The value $0.5$ represents the exact instantaneous rate of change (derivative) of $\ln x$ at $x=2$. Explain
This is a question about <understanding how we can estimate the "steepness" of a curve at a point using points very close to it, and relating that to the exact steepness called the derivative . The solving step is:

1. **Calculate the value:** I used my calculator to find the values:
* First, I found $\ln 2.0001$, which is about $0.6931971807$.
* Next, I found $\ln 2.0000$ (which is just $\ln 2$), which is about $0.6931471806$.
* Then, I subtracted the second value from the first: $0.6931971807 - 0.6931471806 = 0.0000500001$.
* Finally, I divided this difference by $0.0001$: $0.0000500001 / 0.0001 = 0.500001$.
So, the value we found is approximately $0.500001$.

2. **Compare with 0.5:**
* $0.500001$ is incredibly close to $0.5$. It's just a tiny bit bigger.

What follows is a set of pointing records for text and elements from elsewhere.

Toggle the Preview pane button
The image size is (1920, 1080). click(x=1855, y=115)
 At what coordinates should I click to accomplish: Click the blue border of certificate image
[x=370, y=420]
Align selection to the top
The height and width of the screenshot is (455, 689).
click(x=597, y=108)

3. **Explain the meanings:**
* Think about the graph of $y = \ln x$. The expression we calculated, $(\ln 2.0001 - \ln 2.0000) / 0.0001$, is like finding how "steep" the curve is between the point where $x=2$ and a point super, super close to it, $x=2.0001$. It tells us the *average* steepness over that tiny little section. Because the two points are so incredibly close together, this average steepness is a really good estimate of how steep the curve is *exactly* at $x=2$.
* The value $0.5$ is the *exact* steepness of the curve $y = \ln x$ right at the point where $x=2$. In math, this exact steepness is called the "derivative". (For $\ln x$, the derivative is $1/x$. So, at $x=2$, the derivative is $1/2 = 0.5$).
* So, what we found ($0.500001$) is a super close approximation of the actual steepness ($0.5$), which makes perfect sense because we used two points that were almost on top of each other!